When you call to schedule the appointment, ask the billing staff whether they are in-network with your specific plan. Don’t ask whether they “accept” your insurance. Accepting an insurance card for filing purposes is not the same as having a negotiated contract. Plenty of offices will file claims to any insurer as a courtesy but are actually out-of-network, leaving you responsible for the balance. Ask the precise question: “Do you have a contract with [plan name] as an in-network provider?”
Your insurer can’t sell you a plan with a network so thin that you can’t actually see a doctor. Federal regulations require qualified health plans sold on the Marketplace to maintain provider networks sufficient in number and type to ensure services are accessible without unreasonable delay.7eCFR. 45 CFR 156.230 – Network Adequacy Standards Since 2023, these plans must meet time-and-distance standards published by CMS, and since 2025, they must also meet appointment wait-time standards.

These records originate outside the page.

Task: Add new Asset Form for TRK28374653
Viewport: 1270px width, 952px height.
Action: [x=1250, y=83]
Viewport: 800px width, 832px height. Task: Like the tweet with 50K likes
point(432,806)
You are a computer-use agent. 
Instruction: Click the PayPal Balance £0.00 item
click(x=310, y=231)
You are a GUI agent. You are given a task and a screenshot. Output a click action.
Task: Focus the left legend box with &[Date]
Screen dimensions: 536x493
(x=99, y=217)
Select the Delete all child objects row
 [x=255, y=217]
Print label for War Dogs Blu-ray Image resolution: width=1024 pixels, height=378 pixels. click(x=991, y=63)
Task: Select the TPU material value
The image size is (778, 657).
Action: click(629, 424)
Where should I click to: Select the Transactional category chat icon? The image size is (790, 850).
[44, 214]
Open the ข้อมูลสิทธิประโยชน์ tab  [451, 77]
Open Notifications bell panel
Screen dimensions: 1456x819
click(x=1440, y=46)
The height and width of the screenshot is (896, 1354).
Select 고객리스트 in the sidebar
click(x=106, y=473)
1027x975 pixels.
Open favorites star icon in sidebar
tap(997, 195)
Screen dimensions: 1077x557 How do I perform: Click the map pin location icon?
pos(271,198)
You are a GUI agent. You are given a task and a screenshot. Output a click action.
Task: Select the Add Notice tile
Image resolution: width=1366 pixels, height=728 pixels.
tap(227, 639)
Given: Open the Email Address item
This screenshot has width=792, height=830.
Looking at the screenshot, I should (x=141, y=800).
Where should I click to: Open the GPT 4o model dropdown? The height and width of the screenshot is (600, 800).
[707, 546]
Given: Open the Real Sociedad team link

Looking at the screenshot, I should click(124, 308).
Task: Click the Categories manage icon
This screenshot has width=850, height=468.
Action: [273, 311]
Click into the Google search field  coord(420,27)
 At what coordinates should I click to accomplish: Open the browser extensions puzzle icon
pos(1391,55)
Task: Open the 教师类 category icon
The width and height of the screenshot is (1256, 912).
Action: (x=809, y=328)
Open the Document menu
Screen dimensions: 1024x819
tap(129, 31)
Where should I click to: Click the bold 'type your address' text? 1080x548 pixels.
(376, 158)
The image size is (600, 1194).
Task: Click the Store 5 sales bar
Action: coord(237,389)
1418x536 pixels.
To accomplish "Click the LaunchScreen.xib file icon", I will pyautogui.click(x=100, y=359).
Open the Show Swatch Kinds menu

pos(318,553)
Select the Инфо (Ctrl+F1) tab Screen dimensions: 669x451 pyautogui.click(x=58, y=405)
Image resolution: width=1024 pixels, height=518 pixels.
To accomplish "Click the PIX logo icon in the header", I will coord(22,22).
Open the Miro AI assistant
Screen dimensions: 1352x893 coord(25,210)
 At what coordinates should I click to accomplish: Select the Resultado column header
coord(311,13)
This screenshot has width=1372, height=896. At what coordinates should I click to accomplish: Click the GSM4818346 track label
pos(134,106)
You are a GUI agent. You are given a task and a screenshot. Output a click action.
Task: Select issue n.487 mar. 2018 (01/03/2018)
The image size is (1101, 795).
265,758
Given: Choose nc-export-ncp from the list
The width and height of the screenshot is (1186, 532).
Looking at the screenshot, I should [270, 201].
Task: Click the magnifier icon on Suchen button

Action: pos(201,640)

The specific standards vary by specialty and geography. In large metropolitan areas, the 2026 standards require primary care providers within 5 miles or 10 minutes of travel, while cardiology must be within 10 miles or 20 minutes. Rural areas allow greater distances: up to 30 miles or 40 minutes for primary care, and 60 miles or 75 minutes for cardiology. These standards are set so that at least 90% of eligible consumers in each county can reach a provider within the specified limits.8Centers for Medicare & Medicaid Services. PY2026 Network Adequacy Baseline and Alternative Time and Distance Standards
If your plan doesn’t have an in-network specialist within a reasonable distance for your condition, you have leverage. Contact your insurer and request an exception or a referral to an out-of-network provider at in-network rates. Many states have additional network adequacy laws that may be more protective than the federal floor.
If you receive a bill that violates the No Surprises Act, whether it’s a balance bill from an emergency visit, an unexpected charge from an out-of-network provider at an in-network facility, or a bill inflated beyond in-network rates after you relied on incorrect directory information, you can file a complaint with CMS through the No Surprises Help Desk. Submit complaints online at cms.gov or by calling 1-800-985-3059.9Centers for Medicare & Medicaid Services. Submit a Complaint
Gather your medical bill, insurance card, explanation of benefits, and any consent forms you were given (or weren’t given) before submitting. CMS reviews the complaint, investigates compliance, and can refer the matter to state enforcement authorities if needed. Save your confirmation number; if you don’t hear back, you can check status by calling the same help desk number.
Behind the scenes, disputes between providers and insurers over out-of-network payment amounts go through an independent dispute resolution (IDR) process. The provider and insurer first negotiate for 30 business days. If they can’t agree, either side can bring in a certified third-party arbitrator who picks one of the two payment offers, and both sides must accept the decision.10Centers for Medicare & Medicaid Services. About Independent Dispute Resolution As a patient, you don’t participate in the IDR process directly, but it determines the final payment amount, and the provider cannot pursue you for any remaining balance while the dispute is pending.